Loading Bert language weights offline


When we run “rasa train” in our server, we find the below error.

“OSError: Model name ‘bert-base-uncased’ was not found in tokenizers model name list (bert-base-uncased, bert-large-uncased, bert-base-cased, bert-large-cased, bert-base-multilingual-uncased, bert-base-multilingual-cased, bert-base-chinese, bert-base-german-cased, bert-large-uncased-whole-word-masking, bert-large-cased-whole-word-masking, bert-large-uncased-whole-word-masking-finetuned-squad, bert-large-cased-whole-word-masking-finetuned-squad, bert-base-cased-finetuned-mrpc, bert-base-german-dbmdz-cased, bert-base-german-dbmdz-uncased, bert-base-finnish-cased-v1, bert-base-finnish-uncased-v1, bert-base-dutch-cased). We assumed ‘bert-base-uncased’ was a path, a model identifier, or url to a directory containing vocabulary files named [‘vocab.txt’] but couldn’t find such vocabulary files at this path or url.”
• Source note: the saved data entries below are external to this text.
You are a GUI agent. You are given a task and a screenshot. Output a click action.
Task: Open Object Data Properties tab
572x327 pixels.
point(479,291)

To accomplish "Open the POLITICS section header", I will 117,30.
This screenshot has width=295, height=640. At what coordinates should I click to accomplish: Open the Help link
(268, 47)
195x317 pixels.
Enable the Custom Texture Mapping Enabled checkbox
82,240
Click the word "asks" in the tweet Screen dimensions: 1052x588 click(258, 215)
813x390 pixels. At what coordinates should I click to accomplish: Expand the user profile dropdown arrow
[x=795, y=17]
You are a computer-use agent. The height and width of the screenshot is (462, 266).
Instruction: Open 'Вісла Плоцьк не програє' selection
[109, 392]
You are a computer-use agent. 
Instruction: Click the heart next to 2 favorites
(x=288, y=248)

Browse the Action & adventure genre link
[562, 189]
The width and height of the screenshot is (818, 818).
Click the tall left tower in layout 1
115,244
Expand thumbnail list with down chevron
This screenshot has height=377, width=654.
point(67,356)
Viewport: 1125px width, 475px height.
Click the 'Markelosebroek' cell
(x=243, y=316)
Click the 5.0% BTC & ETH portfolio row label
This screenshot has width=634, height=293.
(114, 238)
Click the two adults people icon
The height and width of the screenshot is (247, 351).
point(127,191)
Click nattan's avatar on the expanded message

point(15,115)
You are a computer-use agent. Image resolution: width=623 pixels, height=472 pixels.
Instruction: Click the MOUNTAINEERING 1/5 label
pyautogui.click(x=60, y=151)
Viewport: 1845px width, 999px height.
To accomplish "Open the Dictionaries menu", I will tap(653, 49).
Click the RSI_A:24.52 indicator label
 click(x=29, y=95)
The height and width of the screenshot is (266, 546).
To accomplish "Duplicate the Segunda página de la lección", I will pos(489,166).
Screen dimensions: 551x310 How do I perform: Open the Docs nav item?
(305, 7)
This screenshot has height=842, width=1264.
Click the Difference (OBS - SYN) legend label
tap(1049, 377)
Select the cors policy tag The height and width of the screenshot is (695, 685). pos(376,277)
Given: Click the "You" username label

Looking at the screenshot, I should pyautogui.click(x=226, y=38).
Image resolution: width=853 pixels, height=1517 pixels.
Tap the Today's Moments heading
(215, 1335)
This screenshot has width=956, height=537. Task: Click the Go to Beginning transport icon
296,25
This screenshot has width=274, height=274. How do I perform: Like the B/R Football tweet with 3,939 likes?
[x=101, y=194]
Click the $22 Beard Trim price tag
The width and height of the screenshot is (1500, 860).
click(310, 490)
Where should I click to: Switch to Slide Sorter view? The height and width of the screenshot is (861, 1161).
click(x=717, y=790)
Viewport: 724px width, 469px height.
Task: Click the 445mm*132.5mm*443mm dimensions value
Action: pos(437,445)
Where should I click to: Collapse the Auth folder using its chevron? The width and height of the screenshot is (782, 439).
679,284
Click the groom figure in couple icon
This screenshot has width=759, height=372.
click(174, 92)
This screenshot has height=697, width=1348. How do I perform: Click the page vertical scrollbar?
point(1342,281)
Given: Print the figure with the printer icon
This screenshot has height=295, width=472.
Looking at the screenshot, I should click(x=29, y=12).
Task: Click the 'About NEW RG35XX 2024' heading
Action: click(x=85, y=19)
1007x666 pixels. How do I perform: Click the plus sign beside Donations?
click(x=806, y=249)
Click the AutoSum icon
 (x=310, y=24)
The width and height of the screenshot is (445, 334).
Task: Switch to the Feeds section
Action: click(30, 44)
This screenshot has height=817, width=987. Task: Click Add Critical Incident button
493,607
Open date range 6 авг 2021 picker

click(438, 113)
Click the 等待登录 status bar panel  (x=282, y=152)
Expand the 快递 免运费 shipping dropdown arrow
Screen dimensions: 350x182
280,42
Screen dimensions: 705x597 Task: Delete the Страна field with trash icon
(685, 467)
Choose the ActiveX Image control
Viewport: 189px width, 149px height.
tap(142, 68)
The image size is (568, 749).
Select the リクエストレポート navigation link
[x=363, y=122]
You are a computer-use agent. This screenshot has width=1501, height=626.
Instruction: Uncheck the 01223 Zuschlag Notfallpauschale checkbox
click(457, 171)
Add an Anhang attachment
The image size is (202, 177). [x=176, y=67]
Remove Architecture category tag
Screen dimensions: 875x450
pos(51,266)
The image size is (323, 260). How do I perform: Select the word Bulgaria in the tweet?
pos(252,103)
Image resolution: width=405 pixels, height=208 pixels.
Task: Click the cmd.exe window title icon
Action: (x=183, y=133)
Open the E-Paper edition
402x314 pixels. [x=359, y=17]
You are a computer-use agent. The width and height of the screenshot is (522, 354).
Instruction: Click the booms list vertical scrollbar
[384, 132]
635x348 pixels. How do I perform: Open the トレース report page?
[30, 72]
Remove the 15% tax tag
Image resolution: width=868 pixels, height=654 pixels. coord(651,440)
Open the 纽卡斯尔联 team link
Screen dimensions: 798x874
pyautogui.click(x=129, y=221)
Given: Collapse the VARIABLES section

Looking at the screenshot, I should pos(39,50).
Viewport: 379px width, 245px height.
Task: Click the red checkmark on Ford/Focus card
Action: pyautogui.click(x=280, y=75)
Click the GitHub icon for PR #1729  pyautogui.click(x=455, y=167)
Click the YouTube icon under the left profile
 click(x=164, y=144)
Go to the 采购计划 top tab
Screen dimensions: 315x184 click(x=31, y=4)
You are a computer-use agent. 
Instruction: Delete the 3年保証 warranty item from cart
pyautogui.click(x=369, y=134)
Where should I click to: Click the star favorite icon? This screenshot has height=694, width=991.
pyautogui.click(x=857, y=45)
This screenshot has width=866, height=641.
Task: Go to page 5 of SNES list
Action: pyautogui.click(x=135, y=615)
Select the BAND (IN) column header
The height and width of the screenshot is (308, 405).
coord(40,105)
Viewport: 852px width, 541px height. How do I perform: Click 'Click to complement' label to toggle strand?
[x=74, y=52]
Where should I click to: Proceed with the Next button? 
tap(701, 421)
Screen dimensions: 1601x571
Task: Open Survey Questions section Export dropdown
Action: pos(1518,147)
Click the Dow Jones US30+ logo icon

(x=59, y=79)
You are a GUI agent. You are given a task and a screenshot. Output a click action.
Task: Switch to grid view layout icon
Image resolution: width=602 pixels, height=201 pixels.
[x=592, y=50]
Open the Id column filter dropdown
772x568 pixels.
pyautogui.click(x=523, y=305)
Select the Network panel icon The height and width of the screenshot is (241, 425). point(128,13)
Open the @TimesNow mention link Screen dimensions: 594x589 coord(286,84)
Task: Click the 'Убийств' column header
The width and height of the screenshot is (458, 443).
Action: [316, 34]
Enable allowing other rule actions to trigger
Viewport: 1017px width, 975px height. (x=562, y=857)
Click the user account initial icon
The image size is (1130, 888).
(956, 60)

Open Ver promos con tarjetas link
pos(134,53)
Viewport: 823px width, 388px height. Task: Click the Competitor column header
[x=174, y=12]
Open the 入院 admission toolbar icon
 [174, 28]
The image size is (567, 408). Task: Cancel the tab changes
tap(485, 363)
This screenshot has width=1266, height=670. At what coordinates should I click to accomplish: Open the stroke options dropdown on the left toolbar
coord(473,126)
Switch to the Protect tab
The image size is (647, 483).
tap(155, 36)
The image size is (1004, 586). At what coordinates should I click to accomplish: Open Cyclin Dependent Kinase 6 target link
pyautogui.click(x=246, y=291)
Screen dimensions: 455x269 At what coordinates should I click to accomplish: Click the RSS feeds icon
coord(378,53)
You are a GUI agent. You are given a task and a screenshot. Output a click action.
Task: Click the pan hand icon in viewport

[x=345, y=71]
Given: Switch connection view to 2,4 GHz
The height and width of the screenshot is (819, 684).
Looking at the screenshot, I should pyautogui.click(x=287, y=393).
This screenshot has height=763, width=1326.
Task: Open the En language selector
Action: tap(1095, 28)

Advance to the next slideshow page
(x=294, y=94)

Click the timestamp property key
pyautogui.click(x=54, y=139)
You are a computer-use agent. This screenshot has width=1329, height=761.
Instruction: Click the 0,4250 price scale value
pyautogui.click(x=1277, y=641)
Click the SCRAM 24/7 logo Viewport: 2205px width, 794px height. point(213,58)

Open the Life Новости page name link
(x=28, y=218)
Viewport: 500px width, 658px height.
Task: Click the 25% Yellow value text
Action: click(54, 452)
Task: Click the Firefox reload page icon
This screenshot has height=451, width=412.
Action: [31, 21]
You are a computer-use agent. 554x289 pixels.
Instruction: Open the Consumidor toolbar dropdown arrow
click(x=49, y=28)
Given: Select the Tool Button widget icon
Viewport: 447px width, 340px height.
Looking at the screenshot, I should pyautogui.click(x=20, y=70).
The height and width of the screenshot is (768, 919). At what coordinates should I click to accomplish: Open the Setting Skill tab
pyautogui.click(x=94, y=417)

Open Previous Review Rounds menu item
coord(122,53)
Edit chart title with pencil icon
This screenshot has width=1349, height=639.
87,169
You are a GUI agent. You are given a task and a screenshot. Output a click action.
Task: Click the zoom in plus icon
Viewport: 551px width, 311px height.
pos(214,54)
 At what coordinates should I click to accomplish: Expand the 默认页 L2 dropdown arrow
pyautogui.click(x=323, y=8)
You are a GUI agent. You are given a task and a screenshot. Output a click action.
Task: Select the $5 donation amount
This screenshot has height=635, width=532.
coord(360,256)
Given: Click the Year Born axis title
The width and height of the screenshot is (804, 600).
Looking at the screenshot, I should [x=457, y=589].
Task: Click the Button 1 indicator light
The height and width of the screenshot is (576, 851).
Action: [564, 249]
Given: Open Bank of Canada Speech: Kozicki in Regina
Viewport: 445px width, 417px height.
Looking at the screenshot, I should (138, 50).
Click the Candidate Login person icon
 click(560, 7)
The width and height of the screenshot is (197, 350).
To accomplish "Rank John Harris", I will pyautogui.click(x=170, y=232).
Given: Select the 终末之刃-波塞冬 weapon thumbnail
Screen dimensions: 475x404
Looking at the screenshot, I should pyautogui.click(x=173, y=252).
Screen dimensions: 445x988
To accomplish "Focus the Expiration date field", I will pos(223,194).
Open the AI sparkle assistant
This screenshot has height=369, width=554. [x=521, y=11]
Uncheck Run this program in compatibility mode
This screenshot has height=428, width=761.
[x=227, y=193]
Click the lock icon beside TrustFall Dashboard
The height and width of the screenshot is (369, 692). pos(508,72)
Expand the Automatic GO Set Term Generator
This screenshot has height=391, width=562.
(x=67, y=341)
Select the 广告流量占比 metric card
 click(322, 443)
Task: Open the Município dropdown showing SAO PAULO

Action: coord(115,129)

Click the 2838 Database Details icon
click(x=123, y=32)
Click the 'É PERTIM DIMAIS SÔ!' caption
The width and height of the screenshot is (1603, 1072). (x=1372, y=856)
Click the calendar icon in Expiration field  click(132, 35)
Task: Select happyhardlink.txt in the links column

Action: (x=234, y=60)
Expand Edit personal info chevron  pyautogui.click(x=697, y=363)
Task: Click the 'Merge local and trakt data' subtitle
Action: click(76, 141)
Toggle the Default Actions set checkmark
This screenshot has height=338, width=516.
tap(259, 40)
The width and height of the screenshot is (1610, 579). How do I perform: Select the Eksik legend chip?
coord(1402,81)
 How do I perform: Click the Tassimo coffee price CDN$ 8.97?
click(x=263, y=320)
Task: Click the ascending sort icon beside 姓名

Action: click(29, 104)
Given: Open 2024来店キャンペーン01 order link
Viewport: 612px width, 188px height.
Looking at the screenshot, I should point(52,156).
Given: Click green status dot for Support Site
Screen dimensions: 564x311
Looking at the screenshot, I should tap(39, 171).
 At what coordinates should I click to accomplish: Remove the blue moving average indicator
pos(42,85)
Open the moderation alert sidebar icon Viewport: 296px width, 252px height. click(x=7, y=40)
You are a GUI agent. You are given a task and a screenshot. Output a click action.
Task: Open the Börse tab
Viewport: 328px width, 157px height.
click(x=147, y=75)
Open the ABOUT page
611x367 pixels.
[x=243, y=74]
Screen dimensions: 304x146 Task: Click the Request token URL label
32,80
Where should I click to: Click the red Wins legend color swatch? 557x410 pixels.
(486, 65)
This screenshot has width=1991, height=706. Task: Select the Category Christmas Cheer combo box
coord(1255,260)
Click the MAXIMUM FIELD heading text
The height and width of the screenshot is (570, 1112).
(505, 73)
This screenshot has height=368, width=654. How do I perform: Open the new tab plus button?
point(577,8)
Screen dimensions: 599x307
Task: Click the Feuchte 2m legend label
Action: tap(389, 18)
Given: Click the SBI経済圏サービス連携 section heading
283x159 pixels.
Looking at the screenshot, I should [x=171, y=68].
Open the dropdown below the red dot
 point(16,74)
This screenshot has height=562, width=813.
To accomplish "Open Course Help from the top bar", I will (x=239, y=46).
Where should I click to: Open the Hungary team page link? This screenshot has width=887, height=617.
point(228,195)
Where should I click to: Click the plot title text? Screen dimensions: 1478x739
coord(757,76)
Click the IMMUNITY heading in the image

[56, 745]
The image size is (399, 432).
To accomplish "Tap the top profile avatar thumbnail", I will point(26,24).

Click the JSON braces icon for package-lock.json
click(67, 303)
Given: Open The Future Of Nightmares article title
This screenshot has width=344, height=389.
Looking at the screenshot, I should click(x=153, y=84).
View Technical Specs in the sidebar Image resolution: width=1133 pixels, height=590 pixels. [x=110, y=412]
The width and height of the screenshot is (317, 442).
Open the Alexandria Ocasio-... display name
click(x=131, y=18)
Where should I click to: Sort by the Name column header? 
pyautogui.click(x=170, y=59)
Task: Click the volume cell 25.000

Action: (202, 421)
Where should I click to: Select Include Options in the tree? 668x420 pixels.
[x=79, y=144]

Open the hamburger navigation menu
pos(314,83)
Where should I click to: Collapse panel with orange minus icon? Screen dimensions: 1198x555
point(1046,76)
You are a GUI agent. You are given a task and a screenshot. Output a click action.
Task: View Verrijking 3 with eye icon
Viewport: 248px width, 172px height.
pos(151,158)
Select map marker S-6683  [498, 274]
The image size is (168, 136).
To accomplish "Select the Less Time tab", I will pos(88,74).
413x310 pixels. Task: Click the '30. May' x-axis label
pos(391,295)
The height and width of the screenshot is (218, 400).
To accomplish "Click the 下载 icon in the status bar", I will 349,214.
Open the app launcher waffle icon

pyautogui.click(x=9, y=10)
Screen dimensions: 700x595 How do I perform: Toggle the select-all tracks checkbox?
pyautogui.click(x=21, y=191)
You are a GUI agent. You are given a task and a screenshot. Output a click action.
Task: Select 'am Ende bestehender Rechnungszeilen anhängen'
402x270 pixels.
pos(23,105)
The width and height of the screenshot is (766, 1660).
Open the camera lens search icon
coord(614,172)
Previously we got “https://s3.amazonaws.com/models.huggingface.co/bert/bert-base-uncased-tf_model.h5 from cache during training.” error and we downloaded the weight files in our server. We then tried running this offline and also tried to modify the location path in the “class PreTrainedTokenizer(object)” of “tokenization_utils.py” file. I have following questions. can some one help, pl?

  1. what to do (step wise) to run the “bert-base-uncased” offline in our server

  2. Is it a good practice?


1 Like

any news on it?